Naively, it seems like the gamma GLM is a relatively assumption-light means of modeling non-negative data, given gamma's flexibility. Of course you need to check Q-Q plots and residual plots like any model. But are there any serious drawbacks that I am missing? Beyond communication to people who "just run OLS"?

Best Answer

The gamma has a property shared by the lognormal; namely that when the shape parameter is held constant while the scale parameter is varied (as is usually done when using either for models), the variance is proportional to mean-squared (constant coefficient of variation).

Something approximate to this occurs fairly often with financial data, or indeed, with many other kinds of data.

As a result it's often suitable for data that are continuous, positive, right-skew and where variance is near-constant on the log-scale, though there are a number of other well-known (and often fairly readily available) choices with those properties.

Further, it's common to fit a log-link with the gamma GLM (it's relatively more rare to use the natural link). What makes it slightly different from fitting a normal linear model to the logs of the data is that on the log scale the gamma is left skew to varying degrees while the normal (the log of a lognormal) is symmetric. This makes it (the gamma) useful in a variety of situations.

I've seen practical uses for gamma GLMs discussed (with real data examples) in (off the top of my head) de Jong & Heller and Frees as well as numerous papers; I've also seen applications in other areas. Oh, and if I remember right, Venables and Ripley's MASS uses it on school absenteeism (the quine data; Edit: turns out it's actually in Statistics Complements to MASS, see p11, the 14th page of the pdf, it has a log link but there's a small shift of the DV). Uh, and McCullagh and Nelder did a blood clotting example, though perhaps it may have been natural link.

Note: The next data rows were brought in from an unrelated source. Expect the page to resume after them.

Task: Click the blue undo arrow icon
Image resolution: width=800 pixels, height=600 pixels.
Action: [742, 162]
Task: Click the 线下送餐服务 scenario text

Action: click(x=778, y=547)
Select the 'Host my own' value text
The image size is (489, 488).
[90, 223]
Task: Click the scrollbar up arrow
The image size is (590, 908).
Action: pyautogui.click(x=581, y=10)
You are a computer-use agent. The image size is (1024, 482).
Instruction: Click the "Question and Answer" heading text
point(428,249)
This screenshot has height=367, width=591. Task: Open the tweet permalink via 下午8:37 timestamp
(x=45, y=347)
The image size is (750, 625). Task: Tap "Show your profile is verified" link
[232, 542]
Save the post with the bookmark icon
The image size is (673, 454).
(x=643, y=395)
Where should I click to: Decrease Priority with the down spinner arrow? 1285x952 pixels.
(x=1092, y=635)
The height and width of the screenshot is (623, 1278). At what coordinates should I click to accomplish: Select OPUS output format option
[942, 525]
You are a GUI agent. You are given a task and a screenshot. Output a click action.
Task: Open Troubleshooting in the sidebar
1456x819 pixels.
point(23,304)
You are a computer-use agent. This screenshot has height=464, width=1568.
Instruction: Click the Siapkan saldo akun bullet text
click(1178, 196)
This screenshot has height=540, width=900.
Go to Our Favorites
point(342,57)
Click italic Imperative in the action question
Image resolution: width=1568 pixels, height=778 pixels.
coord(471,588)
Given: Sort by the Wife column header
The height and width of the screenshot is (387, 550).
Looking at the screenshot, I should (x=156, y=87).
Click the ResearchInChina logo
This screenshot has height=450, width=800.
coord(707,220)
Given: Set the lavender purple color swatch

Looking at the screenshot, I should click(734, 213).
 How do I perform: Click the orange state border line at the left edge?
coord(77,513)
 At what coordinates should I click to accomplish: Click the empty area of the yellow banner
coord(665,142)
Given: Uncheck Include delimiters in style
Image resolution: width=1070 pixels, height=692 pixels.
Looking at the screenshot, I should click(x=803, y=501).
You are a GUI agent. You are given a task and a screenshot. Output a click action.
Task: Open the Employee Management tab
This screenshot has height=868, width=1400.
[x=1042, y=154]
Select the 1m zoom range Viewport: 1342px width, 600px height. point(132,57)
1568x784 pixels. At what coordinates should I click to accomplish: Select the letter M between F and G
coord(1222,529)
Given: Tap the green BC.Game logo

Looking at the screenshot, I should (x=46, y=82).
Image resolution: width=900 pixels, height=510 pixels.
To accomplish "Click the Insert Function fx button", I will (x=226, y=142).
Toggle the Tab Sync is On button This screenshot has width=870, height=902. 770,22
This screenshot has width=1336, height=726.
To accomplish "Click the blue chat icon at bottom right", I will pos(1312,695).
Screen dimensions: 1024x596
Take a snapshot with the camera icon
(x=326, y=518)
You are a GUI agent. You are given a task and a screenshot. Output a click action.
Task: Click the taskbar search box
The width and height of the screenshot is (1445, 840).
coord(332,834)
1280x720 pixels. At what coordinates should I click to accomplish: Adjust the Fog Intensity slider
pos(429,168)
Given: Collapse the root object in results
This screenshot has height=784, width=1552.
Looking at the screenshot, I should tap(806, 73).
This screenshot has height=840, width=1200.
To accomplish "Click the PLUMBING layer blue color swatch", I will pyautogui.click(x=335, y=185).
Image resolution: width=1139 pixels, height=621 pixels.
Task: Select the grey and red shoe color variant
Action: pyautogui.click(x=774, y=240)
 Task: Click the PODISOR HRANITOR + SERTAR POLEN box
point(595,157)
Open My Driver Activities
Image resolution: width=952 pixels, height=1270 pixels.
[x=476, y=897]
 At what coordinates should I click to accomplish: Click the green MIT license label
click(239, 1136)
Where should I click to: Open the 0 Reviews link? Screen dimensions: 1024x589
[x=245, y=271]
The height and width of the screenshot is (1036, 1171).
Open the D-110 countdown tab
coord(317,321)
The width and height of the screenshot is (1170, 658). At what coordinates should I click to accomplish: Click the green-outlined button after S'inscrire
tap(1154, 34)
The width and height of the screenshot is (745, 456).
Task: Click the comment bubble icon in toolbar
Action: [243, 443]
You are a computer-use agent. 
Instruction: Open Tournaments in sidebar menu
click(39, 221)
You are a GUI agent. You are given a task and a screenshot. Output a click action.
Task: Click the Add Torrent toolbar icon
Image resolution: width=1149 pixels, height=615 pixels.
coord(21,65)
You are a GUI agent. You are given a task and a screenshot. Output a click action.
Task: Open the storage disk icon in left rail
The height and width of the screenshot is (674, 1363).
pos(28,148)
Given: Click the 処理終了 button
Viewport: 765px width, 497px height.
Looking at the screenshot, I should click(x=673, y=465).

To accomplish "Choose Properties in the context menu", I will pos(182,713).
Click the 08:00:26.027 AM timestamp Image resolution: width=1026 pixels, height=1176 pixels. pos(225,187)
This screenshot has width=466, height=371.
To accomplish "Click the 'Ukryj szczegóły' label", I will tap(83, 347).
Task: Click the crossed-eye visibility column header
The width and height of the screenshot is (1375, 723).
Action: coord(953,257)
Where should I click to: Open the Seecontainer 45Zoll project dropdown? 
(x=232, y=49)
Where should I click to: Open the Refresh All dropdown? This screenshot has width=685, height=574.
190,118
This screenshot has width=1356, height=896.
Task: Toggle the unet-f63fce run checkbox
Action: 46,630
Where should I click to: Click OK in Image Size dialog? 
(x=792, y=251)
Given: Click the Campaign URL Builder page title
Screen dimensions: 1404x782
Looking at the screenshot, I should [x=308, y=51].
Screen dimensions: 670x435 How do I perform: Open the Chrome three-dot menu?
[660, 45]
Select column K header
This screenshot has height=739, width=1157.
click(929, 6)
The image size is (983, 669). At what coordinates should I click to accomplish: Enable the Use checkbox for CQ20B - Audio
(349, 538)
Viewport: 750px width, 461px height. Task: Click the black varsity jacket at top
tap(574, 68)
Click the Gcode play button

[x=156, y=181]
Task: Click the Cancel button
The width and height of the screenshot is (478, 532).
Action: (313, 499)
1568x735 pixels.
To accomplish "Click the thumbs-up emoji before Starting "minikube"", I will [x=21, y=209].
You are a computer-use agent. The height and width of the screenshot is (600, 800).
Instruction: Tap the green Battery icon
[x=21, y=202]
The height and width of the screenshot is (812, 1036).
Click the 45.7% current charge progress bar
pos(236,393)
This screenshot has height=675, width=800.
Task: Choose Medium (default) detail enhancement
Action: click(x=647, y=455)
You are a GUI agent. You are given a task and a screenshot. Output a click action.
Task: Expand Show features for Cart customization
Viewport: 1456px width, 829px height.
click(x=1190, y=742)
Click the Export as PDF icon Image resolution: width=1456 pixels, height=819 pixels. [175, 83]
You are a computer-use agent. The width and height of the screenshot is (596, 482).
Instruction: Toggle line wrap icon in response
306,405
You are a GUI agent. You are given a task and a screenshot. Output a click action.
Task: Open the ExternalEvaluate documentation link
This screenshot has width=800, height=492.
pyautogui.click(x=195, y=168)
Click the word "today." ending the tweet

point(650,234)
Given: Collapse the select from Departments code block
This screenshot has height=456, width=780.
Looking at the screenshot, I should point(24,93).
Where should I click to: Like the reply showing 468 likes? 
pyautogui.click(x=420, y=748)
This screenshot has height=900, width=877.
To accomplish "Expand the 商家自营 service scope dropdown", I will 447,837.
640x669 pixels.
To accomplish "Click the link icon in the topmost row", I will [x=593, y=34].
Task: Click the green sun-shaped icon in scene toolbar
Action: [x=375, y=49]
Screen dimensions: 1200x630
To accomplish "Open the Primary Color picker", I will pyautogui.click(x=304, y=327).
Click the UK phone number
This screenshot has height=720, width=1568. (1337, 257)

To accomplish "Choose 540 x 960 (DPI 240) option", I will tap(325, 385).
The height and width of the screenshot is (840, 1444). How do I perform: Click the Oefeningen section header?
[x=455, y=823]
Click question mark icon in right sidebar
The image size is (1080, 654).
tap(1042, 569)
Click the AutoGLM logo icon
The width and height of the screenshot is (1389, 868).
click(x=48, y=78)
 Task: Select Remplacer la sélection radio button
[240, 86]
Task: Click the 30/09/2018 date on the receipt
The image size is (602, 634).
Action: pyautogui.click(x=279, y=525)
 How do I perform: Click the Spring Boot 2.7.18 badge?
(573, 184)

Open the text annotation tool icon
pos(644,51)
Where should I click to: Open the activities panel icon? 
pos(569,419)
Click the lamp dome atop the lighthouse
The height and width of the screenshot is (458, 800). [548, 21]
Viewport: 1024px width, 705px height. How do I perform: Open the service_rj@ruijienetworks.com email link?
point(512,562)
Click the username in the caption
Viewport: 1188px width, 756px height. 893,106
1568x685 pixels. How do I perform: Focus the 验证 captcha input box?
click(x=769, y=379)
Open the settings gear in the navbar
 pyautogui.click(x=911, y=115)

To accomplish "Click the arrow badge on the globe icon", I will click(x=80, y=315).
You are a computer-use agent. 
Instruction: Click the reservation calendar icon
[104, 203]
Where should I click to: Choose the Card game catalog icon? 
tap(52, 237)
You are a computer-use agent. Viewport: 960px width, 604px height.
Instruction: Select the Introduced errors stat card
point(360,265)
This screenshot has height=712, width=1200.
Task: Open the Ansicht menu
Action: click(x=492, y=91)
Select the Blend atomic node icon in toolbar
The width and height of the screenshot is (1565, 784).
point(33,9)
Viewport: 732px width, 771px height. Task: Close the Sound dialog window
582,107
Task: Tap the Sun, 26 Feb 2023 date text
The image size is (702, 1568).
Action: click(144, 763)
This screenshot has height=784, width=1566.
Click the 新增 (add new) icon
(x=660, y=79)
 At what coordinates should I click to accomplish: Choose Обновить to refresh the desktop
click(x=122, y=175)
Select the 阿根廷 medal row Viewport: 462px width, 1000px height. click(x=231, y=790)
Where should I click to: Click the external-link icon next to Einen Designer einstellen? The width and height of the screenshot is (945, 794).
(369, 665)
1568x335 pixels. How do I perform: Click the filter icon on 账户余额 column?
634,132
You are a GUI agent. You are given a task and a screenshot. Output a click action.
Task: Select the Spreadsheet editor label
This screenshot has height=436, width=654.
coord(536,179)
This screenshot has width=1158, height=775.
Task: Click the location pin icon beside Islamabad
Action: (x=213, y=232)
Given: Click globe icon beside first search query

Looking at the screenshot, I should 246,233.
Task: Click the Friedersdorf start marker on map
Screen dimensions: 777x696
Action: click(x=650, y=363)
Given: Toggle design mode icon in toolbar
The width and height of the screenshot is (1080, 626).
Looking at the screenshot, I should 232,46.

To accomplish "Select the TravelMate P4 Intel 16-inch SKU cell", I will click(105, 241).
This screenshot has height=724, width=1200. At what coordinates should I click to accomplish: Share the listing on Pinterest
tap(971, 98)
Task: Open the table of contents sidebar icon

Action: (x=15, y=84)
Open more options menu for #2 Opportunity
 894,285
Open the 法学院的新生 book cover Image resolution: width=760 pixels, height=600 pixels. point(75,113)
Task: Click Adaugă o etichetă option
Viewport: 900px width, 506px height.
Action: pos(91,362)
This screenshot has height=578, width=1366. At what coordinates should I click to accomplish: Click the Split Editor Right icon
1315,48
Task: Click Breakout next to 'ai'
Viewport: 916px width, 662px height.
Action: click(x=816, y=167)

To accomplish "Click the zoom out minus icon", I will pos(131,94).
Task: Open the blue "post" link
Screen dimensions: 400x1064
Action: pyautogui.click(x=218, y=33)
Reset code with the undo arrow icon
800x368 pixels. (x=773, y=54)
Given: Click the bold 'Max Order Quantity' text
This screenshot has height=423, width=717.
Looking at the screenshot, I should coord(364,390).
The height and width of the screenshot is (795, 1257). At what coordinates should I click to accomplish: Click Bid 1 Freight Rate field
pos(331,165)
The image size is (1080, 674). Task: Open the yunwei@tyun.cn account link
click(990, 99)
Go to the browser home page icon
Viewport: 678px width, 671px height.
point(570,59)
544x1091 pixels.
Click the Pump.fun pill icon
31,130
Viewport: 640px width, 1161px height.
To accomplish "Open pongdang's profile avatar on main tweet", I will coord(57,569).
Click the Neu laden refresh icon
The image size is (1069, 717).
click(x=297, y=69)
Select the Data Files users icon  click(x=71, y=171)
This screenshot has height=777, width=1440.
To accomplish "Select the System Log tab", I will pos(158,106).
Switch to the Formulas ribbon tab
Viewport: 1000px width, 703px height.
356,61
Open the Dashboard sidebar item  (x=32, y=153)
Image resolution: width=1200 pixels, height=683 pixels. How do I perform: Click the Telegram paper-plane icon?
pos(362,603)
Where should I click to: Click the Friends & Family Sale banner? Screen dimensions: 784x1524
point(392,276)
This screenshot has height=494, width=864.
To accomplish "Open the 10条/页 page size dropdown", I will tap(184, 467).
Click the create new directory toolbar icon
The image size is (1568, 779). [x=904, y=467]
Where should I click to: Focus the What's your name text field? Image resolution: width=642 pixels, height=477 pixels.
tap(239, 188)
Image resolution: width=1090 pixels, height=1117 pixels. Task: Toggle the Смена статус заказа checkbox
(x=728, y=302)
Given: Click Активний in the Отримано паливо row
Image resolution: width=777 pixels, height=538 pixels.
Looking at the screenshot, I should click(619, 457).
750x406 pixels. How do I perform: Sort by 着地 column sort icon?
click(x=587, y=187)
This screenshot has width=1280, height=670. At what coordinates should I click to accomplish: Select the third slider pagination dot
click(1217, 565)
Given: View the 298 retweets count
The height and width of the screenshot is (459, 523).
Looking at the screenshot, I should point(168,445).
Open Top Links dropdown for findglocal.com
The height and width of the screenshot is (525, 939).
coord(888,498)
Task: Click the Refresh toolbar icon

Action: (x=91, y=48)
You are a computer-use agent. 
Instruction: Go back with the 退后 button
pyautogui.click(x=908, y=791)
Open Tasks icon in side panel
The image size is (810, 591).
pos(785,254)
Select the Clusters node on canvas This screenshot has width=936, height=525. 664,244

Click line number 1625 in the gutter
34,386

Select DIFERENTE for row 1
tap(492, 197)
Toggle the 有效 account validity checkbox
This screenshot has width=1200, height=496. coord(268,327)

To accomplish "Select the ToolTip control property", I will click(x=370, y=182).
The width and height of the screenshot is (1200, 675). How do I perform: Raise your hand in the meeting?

Then there's Faraway's book where he did a car insurance example and a semiconductor manufacturing data example.

There are some advantages and some disadvantages to choosing either of the two options. Since these days both are easy to fit; it's generally a matter of choosing what's most suitable.

It's far from the only option; for example, there's also inverse Gaussian GLMs, which are more skew/heavier tailed (and even more heteroskedastic) than either gamma or lognormal.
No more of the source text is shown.